L’AVS a été mise sur pied il y a plus de 70 ans pour une population qui non seulement comptait une proportion nettement inférieure de personnes en âge de prendre leur retraite, mais dont l’espérance de vie était aussi globalement plus faible. Les changements démographiques intervenus depuis lors ont transformé le premier pilier en un cas problématique, qu’aggravera encore la prochaine vague de départs à la retraite de la génération du baby-boom. En l’état, l’AVS n’est tout simplement pas conçue pour le vieillissement de la population tel qu’il se profile aujourd’hui. Par conséquent, sans mesures de soutien massives, on va vers un déficit annuel de 6 milliards de francs dans dix ans – avec une tendance à la hausse.

Ce qui vaut pour le porte-monnaie de chacune et de chacun se vérifie d’autant plus pour l’AVS: la viabilité financière ne peut être atteinte qu’en équilibrant les dépenses et les recettes. Par conséquent, une réforme du premier pilier ne peut être couronnée de succès qu’au terme d’une approche symétrique.  Il s’agit, d’une part, de réduire les dépenses par des remaniements structurels et, d’autre part, d’accroître les recettes de façon bien calculée. A l’évidence, vouloir réformer le système en portant l’effort uniquement sur une hausse des cotisations, comme la gauche le préconise par exemple en relevant la TVA, n’est pas une bonne idée, car des nouvelles charges de ce type entraînent précisément des inégalités. Pourquoi? Selon diverses études de l’Administration fédérale des contributions, les ajustements de la TVA affectent les ménages à des degrés divers. Si les personnes à faible revenu consacrent une proportion comparativement élevée de leur revenu à la consommation soumise à TVA, le taux de charge correspondant diminue à mesure que le revenu augmente. Il en va de même pour les autres solutions envisageables: hausse des cotisations salariales, augmentations d’impôts ou même subventions de la Confédération, qui pèsent, elles aussi, de manière différente sur la population et créent de nouvelles inégalités.

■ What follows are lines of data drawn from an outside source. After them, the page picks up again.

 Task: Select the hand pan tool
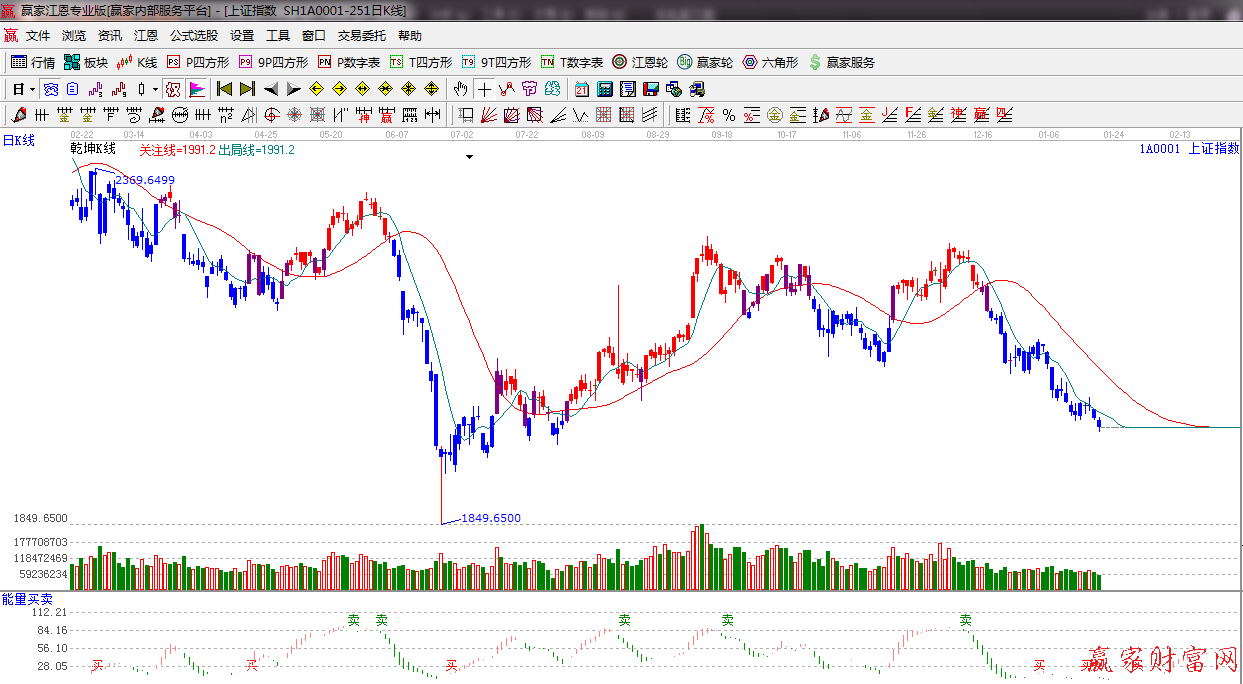[x=460, y=89]
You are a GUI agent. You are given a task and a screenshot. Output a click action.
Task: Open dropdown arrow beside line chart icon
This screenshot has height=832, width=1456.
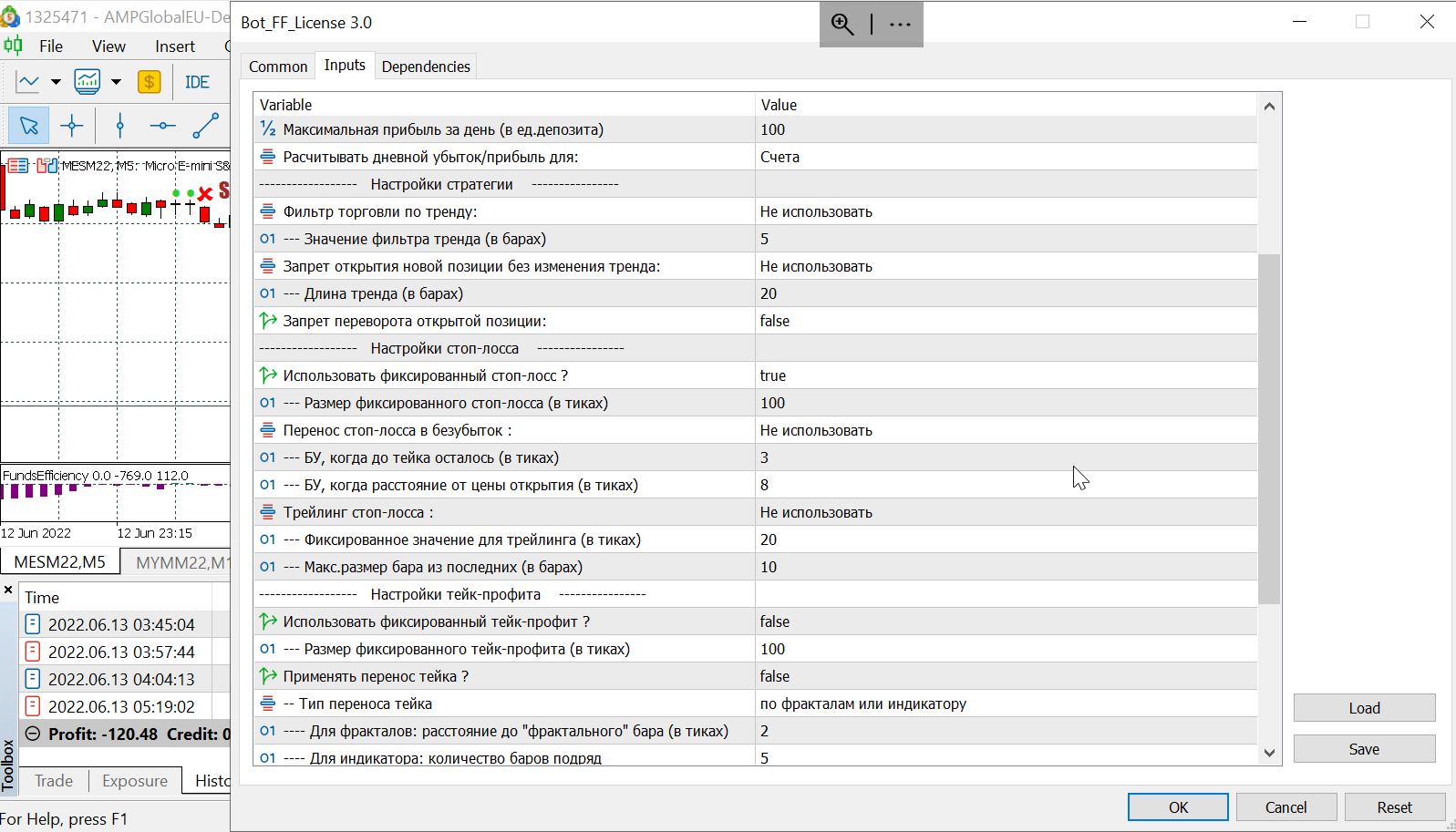pyautogui.click(x=56, y=82)
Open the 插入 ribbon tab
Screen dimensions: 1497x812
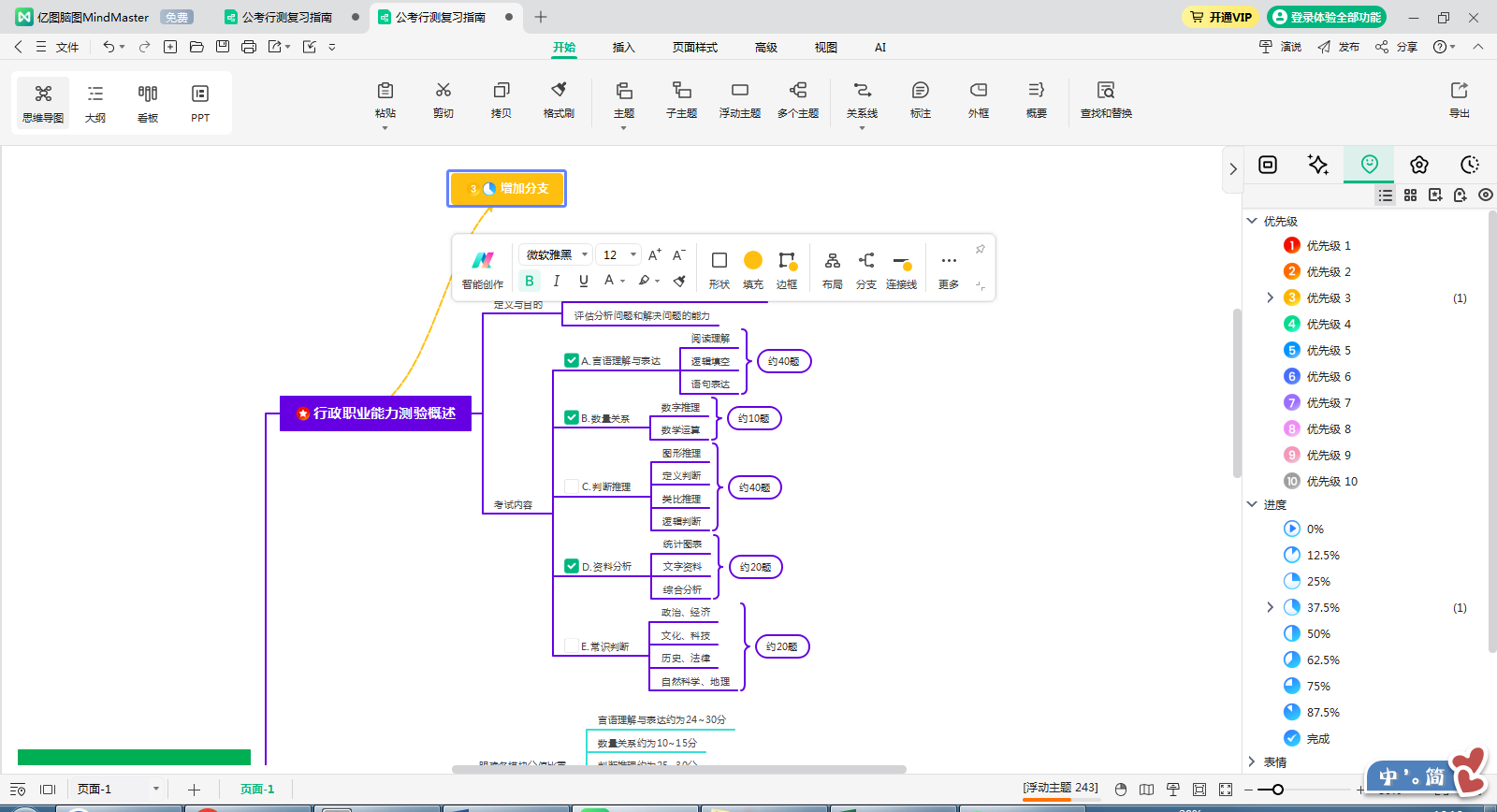click(x=623, y=47)
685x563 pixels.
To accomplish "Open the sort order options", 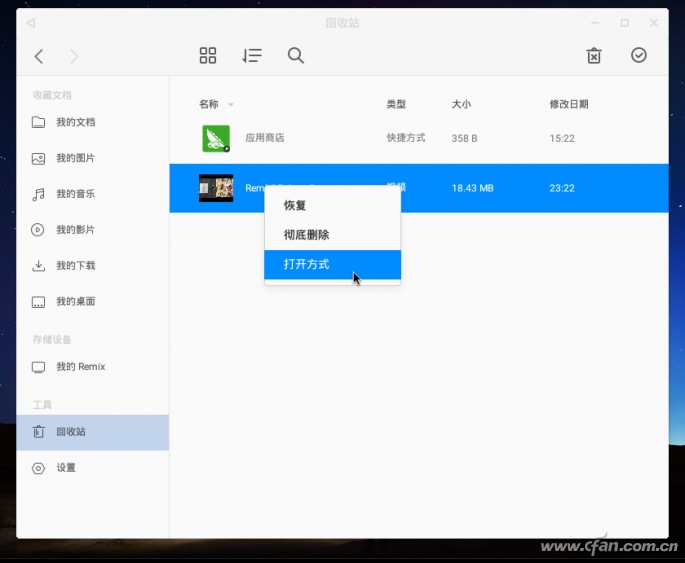I will coord(252,56).
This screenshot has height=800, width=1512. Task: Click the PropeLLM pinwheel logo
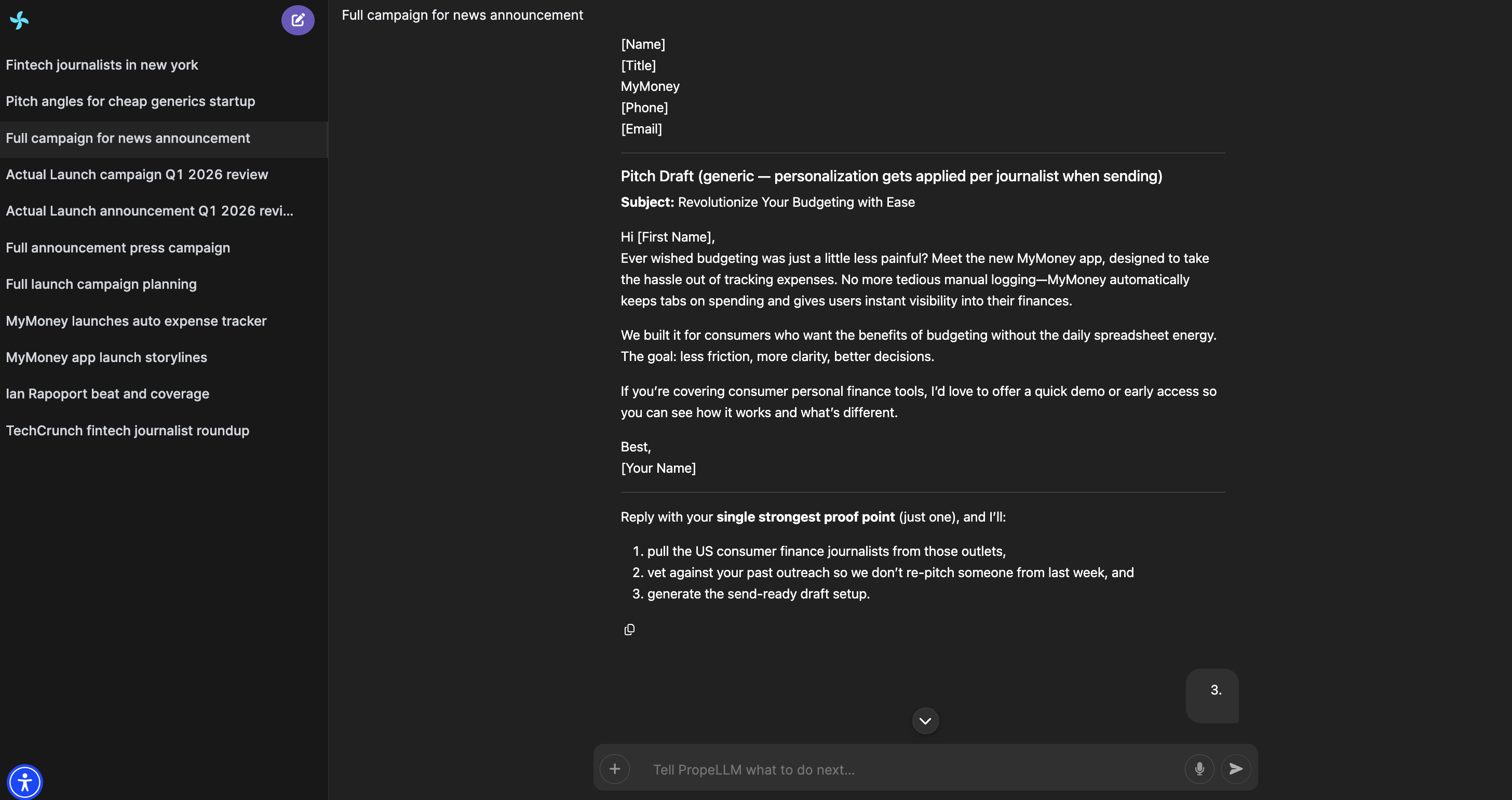(x=19, y=21)
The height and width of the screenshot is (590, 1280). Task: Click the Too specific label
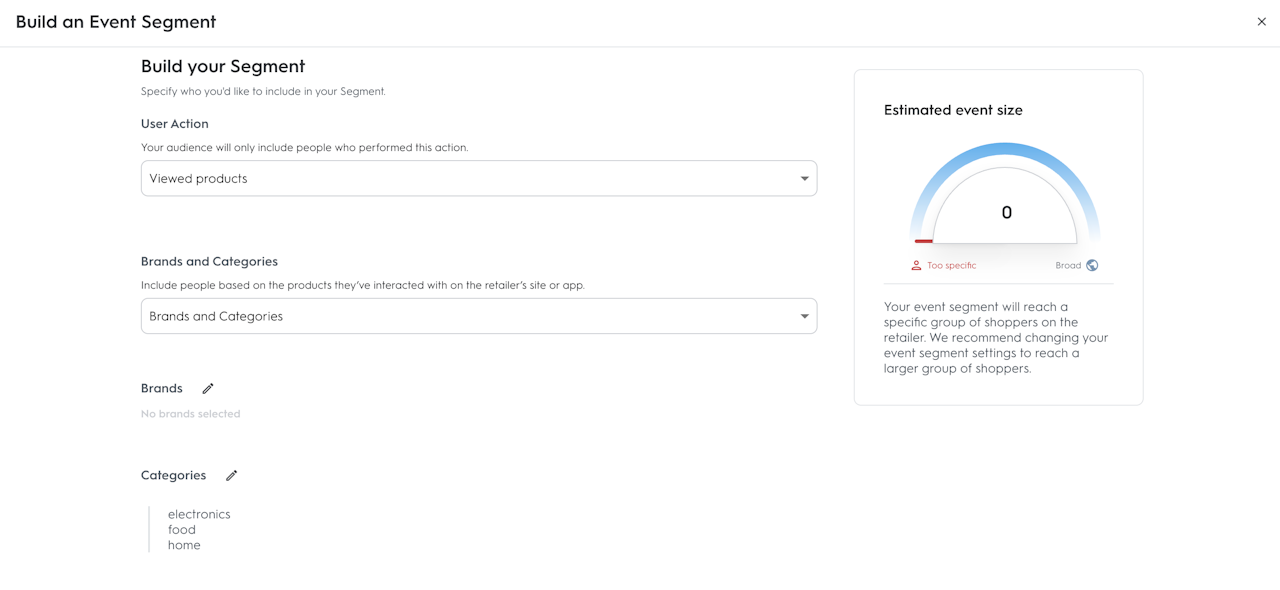coord(951,266)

De ce point de vue, la TVA constitue un impôt injuste sur la consommation. Voilà pourquoi toute augmentation de recette doit être mûrement réfléchie et bien pesée. Depuis le début du débat sur l’AVS, les employeurs ont clairement indiqué que la formule optimale devrait être une augmentation de la TVA de 0,3 point. Conjointement aux mesures structurelles déjà décidées, elle permettrait de stabiliser financièrement l’AVS pendant un peu moins de dix ans. Après quoi, il faudra inévitablement s’entendre sur une prochaine réforme.

Les syndicats semblent ignorer complètement ces connexités. Ils préfèrent abuser les femmes en leur présentant comme un «vol des rentes» des paiements compensatoires qualifiés par eux d’insuffisants pour l’adaptation de l’âge de la retraite. Or, examinons les faits. D’abord, il n’y a matériellement aucune discrimination à l’égard des femmes dans l’AVS. Grâce au splitting – c’est-à-dire au partage des revenus des partenaires mariés -, aux bonifications pour tâches éducatives et aux suppléments pour les veuves, les rentes du premier pilier sont pratiquement les mêmes pour les femmes et les hommes. Deuxièmement, continuer à travailler à un âge avancé est toujours intéressant financièrement. En règle générale, des années de cotisation supplémentaires et un salaire total plus élevé augmentent la rente AVS ; il en va de même pour le deuxième pilier avec un capital d’épargne plus élevé et le taux de conversion. À cela s’ajoutent les revenus supplémentaires et les mesures de compensation décidées par les Conseils. Enfin dans le deuxième pilier, où les femmes épargnent souvent moins que les hommes en raison de biographies professionnelles différentes, les écarts de rentes sont résolus dans le cadre d’une réforme distincte, que les employeurs soutiennent également.

Au vu de tout cela, il devrait être clair pour toutes les forces soucieuses de faire aboutir une réforme qu’un débat faussé et la mobilisation des syndicats sous couvert des rentes des femmes masquent de véritables risques d’inégalité. Plutôt que parler de «vol des rentes», il serait plus honnête et raisonnable que les femmes, aussi bien que les hommes, s’élèvent contre la perspective d’une augmentation massive de la TVA.